Download Anglo-Saxon England: Volume 25 PDF
Author :
Publisher : Cambridge University Press
Release Date :
ISBN 10 : 0521571472
Total Pages : 374 pages
Rating : 4.5/5 (147 users)

Download or read book Anglo-Saxon England: Volume 25 written by Michael Lapidge and published by Cambridge University Press. This book was released on 1997-02-13 with total page 374 pages. Available in PDF, EPUB and Kindle. Book excerpt: This volume brings to light material evidence to further our knowledge of Anglo-Saxon England.

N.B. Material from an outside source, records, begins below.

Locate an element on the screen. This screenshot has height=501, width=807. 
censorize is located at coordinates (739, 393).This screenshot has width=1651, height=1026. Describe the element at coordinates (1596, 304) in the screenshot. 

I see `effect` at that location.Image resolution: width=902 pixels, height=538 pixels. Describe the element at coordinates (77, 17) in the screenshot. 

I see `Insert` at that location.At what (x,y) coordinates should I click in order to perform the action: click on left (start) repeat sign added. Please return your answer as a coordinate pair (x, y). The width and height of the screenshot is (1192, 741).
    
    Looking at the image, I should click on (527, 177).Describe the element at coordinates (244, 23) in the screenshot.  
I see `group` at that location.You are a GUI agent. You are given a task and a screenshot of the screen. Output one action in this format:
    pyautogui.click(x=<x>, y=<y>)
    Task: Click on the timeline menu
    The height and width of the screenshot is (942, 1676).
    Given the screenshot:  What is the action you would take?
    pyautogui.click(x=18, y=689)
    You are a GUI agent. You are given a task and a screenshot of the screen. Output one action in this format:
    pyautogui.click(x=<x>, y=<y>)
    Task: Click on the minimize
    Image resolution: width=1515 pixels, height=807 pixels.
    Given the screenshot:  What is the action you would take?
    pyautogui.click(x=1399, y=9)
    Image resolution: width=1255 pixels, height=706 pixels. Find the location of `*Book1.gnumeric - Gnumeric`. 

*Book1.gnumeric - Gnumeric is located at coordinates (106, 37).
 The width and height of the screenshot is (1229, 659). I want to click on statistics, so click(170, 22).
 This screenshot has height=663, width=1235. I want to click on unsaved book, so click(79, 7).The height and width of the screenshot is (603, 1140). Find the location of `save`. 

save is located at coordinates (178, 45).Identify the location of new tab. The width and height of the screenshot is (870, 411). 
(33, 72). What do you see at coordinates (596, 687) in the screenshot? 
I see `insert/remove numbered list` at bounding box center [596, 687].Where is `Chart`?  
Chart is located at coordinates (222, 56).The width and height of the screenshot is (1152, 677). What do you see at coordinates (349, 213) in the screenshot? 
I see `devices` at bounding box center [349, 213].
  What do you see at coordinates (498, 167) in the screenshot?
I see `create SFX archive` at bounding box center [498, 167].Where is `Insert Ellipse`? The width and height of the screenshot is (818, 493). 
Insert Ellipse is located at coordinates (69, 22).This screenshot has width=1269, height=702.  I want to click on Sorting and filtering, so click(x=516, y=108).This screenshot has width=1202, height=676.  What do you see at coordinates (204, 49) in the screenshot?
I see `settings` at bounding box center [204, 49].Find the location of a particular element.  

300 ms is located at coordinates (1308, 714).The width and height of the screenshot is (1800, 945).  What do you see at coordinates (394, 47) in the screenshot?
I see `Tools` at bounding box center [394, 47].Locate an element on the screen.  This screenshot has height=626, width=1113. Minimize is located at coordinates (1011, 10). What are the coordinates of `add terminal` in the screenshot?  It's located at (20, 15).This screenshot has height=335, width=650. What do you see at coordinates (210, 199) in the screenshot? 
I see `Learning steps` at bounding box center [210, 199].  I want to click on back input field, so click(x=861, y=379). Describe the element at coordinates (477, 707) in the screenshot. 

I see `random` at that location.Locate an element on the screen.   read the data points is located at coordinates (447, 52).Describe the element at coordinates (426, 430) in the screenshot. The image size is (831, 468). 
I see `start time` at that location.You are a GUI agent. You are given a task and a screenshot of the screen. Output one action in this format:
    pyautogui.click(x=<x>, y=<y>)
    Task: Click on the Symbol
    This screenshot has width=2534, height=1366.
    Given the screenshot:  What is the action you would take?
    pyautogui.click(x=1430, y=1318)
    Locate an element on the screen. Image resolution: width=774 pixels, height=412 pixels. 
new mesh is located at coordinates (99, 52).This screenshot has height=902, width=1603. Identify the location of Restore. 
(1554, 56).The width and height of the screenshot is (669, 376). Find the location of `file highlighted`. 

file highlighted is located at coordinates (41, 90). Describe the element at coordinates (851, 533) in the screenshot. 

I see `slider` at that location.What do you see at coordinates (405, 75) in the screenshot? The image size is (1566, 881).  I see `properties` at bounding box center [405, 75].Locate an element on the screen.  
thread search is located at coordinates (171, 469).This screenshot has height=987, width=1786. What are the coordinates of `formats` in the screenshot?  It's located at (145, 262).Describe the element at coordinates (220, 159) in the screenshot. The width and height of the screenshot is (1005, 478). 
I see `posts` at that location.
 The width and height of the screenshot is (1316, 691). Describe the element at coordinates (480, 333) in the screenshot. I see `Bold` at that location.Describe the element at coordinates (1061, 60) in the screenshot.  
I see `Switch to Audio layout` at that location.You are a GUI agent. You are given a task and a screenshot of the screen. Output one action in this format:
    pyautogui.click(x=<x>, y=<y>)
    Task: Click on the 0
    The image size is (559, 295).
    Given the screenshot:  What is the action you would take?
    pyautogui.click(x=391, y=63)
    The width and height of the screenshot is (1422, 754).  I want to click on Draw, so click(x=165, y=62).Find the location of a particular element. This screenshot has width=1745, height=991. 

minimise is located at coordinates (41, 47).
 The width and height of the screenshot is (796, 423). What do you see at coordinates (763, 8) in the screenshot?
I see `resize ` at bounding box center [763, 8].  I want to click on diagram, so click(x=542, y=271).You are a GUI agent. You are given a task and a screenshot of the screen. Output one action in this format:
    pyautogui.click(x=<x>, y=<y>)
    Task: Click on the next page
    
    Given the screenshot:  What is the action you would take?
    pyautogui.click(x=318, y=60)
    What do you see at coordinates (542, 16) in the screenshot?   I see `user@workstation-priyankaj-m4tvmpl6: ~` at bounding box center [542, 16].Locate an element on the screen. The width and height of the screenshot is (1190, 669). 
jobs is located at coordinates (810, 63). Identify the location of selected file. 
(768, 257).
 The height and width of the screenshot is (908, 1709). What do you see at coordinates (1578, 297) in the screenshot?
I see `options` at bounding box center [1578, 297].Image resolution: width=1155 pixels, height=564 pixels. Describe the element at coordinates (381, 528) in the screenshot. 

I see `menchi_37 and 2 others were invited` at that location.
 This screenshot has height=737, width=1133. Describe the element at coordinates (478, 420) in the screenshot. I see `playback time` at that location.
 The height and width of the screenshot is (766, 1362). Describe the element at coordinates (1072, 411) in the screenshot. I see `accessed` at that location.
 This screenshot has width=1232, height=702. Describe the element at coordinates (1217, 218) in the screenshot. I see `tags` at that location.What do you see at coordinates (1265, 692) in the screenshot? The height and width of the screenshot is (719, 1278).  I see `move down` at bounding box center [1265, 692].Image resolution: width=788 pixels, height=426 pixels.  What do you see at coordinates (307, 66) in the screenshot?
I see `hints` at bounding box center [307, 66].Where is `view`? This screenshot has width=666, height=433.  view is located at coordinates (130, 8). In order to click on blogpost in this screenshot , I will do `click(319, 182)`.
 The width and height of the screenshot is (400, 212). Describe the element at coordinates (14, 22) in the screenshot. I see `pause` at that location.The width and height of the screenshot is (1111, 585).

Download An Introduction to Anglo-Saxon England PDF
Author :
Publisher : Cambridge University Press
Release Date :
ISBN 10 : 0521216508
Total Pages : 379 pages
Rating : 4.2/5 (650 users)

Download or read book An Introduction to Anglo-Saxon England written by Peter Hunter Blair and published by Cambridge University Press. This book was released on 1977-09-08 with total page 379 pages. Available in PDF, EPUB and Kindle. Book excerpt: This is a lucid, authoritative and well-balanced account of Anglo-Saxon history. Peter Hunter Blair's book has achieved classic status, and is published now with a new, up-to-date bibliography prepared by Simon Keynes. Between the end of the Roman occupation and the coming of the Normans, England was settled by Germanic races; the kingdom as a political unit was created, heathenism yielded to a vigorous Christian Church, superb works of art were made, and the English language - spoken and written - took its form. These origins of the English heritage are Hunter Blair's subject. The first two chapters survey Anglo-Saxon England: its wars, its invaders, its peoples and its kings. The remaining chapters deal with specific aspects of its culture: its Church, government, economy and literary achievement. Throughout the author uses illustrations and a wide range of sources - documents, archaeological evidence and place names - to illuminate the period as a whole.

Download The Text of the Old Testament in Anglo-Saxon England PDF
Author :
Publisher : Cambridge University Press
Release Date :
ISBN 10 : 0521464773
Total Pages : 544 pages
Rating : 4.4/5 (477 users)

Download or read book The Text of the Old Testament in Anglo-Saxon England written by Richard Marsden and published by Cambridge University Press. This book was released on 1995-11-02 with total page 544 pages. Available in PDF, EPUB and Kindle. Book excerpt: This 1995 book is a study of the transmission of the Vulgate Old Testament in Anglo-Saxon England.